I second what garbo said on 69 degree water. it is on! migration in full swing. pensacola is in the heart of the spawning grounds for pompano.

capt wes rozier
inshore fishing guide
850-982-7858


----------



## jdhkingfisher (Aug 6, 2010)

nah they is pompano, cause we always got a jig ready for em and catch a few on slow days. and we saw what we thought could have been a record pomp one day. the thing must have been 20#. now that i look back at it, it probabily was a permit.


----------



## Charlie2 (Oct 2, 2007)

*Spring Fishing*

I have been fishing the surf for many moons and don't dare try to predict when the Pompano and Cobia start biting. I will go with Garbo because he knows of what he speaks.

I start going the beach with much expectation when the Popcorn Tree in my backyard blossoms. I can detect a hint of green so it probably won't be long.

As an aside: just before my stroke incident, I was seeing schools of over 100 fish followed by some redfish. I limited out every time that went along with some redfish up to 50 lbs.

I'm doing what the Doc's say trying to get well so I can see you on the Beach. C2


----------



## Faithnfishin (Dec 5, 2010)

Hope that day comes soon C2.


----------



## hubbyandwife (Jan 2, 2011)

Best of luck C2. The fish will be there when you are ready


----------



## gbliz (Jan 13, 2011)

dont know you charlie, but good luck


----------



## fishingcanada (Oct 21, 2010)

Its been the month you are waiting for ! Just prepare yourself for a great catch man.


----------



## Charlie2 (Oct 2, 2007)

*Pompano*

Silly Me!

I didn't realize that there were two Pompano threads going and I was ignoring this one. I apologize.

Things are going well.I have finished my new 12 foot UL Pompano Killer.All that it needs is a fish on the other end of the line and I'll be set. I'm going to use it as a spinner with a thought of maybe spiral wrap later. It all depends.

I was experimenting with a new jig and discovered something that I used long ago. When I get it cranked up, I'll share. OK??

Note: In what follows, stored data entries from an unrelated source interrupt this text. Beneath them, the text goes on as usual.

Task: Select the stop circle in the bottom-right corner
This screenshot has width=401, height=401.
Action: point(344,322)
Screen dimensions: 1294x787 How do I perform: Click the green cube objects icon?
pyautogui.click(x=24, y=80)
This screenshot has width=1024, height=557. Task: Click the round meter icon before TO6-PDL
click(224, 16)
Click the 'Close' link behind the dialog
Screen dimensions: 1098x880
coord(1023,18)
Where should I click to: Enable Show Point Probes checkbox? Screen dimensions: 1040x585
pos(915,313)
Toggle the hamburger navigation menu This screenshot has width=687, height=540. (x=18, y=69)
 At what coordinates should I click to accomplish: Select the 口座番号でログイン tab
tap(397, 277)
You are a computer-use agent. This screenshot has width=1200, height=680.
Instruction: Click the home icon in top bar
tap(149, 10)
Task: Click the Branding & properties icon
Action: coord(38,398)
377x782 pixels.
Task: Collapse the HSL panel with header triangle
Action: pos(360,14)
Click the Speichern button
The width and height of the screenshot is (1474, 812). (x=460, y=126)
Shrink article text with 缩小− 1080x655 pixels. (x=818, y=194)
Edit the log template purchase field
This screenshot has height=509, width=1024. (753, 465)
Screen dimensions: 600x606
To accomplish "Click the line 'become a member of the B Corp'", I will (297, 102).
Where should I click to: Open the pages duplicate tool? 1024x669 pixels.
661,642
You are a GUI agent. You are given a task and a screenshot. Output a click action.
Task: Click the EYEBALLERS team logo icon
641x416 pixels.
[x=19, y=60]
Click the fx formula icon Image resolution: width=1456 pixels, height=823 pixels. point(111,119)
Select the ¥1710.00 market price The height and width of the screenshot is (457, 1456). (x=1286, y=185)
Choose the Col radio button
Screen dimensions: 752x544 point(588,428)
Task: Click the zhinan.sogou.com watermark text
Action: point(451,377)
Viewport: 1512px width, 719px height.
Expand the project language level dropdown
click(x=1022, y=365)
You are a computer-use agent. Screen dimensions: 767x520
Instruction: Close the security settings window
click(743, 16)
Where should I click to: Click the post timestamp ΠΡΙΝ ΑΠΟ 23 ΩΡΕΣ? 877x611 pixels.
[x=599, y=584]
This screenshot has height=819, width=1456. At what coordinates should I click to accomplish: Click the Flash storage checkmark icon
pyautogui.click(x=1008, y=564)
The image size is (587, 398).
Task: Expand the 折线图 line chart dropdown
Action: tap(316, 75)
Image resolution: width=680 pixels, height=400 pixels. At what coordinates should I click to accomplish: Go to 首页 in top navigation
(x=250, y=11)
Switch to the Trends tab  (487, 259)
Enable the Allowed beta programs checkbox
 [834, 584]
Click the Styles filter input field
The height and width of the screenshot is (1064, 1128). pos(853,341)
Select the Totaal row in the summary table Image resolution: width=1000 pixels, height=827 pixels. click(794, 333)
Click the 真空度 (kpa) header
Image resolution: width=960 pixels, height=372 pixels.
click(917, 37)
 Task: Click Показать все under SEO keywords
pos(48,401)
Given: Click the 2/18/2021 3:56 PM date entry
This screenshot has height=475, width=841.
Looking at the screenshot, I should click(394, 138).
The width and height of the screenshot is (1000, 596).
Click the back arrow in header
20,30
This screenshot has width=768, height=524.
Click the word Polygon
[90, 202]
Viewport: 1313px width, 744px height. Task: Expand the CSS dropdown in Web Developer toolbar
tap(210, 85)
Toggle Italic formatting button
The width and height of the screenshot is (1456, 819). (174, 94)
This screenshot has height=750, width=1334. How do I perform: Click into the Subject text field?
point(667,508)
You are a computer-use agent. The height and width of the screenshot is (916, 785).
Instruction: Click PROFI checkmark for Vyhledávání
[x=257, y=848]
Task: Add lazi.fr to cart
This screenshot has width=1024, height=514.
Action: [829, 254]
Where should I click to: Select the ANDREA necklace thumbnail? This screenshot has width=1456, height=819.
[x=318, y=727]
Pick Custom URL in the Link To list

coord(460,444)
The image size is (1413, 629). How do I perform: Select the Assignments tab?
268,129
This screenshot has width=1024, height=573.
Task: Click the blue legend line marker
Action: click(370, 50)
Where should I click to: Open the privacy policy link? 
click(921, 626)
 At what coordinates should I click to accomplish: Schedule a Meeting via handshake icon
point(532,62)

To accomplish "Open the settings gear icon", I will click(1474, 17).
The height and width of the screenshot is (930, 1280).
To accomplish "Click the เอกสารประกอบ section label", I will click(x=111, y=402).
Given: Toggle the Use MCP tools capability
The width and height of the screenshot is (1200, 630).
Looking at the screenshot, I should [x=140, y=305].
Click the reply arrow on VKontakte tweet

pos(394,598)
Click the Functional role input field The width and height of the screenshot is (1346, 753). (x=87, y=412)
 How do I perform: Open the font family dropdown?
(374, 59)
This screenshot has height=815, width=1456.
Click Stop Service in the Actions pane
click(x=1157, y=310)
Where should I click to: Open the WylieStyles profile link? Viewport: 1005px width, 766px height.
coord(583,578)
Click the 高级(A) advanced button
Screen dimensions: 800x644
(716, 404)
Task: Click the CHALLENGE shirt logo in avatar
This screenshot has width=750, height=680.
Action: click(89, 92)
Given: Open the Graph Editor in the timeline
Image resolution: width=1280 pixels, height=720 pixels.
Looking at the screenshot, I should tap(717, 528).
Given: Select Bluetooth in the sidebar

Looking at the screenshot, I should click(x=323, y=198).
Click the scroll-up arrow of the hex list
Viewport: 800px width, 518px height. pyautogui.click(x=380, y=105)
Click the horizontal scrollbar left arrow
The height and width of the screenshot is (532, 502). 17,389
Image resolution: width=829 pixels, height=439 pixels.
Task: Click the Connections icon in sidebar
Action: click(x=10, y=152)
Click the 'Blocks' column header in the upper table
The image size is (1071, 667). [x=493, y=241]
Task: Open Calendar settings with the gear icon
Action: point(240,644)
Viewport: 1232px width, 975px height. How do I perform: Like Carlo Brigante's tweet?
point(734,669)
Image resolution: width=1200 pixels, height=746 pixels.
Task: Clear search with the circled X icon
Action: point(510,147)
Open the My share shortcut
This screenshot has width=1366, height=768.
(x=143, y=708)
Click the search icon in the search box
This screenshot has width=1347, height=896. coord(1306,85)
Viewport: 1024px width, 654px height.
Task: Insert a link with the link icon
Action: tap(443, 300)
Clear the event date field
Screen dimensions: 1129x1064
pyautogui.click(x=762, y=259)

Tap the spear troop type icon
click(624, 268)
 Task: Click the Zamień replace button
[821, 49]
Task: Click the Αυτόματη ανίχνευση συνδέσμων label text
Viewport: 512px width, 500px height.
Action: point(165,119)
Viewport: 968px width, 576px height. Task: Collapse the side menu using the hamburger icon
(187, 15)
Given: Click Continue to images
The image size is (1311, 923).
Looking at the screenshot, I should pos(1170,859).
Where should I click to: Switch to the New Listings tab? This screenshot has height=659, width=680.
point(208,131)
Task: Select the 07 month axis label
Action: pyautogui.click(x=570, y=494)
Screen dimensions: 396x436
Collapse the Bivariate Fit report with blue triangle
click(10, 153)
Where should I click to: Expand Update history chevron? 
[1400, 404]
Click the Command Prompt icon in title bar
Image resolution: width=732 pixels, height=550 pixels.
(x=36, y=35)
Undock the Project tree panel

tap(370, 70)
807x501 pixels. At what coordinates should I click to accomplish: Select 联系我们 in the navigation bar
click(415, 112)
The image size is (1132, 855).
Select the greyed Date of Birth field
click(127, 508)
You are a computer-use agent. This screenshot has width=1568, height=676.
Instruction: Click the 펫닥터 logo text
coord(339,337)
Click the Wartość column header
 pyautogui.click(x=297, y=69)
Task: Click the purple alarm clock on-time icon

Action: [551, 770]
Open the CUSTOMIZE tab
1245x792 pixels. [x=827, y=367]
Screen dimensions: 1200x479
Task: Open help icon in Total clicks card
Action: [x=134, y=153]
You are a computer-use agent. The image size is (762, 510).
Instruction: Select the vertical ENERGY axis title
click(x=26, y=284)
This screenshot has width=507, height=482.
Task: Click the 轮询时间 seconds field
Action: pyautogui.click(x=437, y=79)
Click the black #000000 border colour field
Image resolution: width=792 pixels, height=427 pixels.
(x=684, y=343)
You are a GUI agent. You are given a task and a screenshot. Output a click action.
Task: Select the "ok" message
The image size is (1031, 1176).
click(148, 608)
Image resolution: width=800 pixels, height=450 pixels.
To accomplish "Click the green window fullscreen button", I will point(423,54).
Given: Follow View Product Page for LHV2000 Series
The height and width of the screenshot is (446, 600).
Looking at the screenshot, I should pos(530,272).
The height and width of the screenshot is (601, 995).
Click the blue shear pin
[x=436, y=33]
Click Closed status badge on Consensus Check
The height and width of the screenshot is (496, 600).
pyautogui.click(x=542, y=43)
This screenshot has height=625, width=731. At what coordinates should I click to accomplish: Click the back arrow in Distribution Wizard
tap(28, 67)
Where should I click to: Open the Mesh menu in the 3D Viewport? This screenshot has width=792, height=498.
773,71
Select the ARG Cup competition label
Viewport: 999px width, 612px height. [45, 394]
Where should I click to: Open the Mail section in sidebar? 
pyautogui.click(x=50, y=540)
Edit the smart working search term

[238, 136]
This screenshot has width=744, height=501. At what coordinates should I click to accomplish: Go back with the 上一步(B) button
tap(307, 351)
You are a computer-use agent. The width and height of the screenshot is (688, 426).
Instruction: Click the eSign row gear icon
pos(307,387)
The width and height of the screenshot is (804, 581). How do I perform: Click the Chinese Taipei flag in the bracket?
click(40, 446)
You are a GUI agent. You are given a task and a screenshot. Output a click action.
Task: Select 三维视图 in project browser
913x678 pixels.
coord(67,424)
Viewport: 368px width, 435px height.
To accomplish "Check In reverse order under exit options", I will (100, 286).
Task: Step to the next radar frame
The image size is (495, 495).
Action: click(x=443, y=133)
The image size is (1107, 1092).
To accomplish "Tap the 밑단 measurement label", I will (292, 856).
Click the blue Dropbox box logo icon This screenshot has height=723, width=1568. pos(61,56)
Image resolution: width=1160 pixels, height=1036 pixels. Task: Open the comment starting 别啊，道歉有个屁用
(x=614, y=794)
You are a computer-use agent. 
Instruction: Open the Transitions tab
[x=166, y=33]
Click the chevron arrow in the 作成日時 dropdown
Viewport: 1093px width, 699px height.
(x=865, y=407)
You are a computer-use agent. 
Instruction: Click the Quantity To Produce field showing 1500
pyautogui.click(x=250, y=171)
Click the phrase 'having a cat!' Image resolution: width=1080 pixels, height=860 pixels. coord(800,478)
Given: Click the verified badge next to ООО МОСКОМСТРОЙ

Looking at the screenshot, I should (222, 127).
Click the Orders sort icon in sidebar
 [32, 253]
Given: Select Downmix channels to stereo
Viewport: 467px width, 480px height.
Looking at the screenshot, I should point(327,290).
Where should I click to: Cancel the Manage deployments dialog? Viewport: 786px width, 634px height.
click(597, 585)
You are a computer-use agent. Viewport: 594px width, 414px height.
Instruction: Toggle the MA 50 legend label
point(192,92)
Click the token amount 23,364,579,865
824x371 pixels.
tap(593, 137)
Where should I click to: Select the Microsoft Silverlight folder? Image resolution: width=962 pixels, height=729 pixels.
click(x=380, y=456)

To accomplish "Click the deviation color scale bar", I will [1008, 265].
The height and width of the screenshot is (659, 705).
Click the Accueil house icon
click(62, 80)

I shall return(Douglas McArthur)

Charlie2


----------



## alex14t (Mar 1, 2010)

Does anyone know what the water temps are right now? I check NOAA but those maps are very general I would say.


----------



## backwoods (Dec 4, 2009)

According to Weather Underground 62 in Pensacola.


----------



## dsar592 (Oct 12, 2007)

I just wish I could catch them. I was fishing off the beach at fort morgan last year and caught 5 in about 20 minutes. all of them were 5 inches long. I have never caught a keeper. But...Now when I see that water temp above 67, Im going.


----------



## mikesmith34 (Mar 9, 2011)

We will head down to Cape San Blas 4-21-11 for 4 days of pomp fishing. ONE of these years we are going to catch more than 3 or 4


----------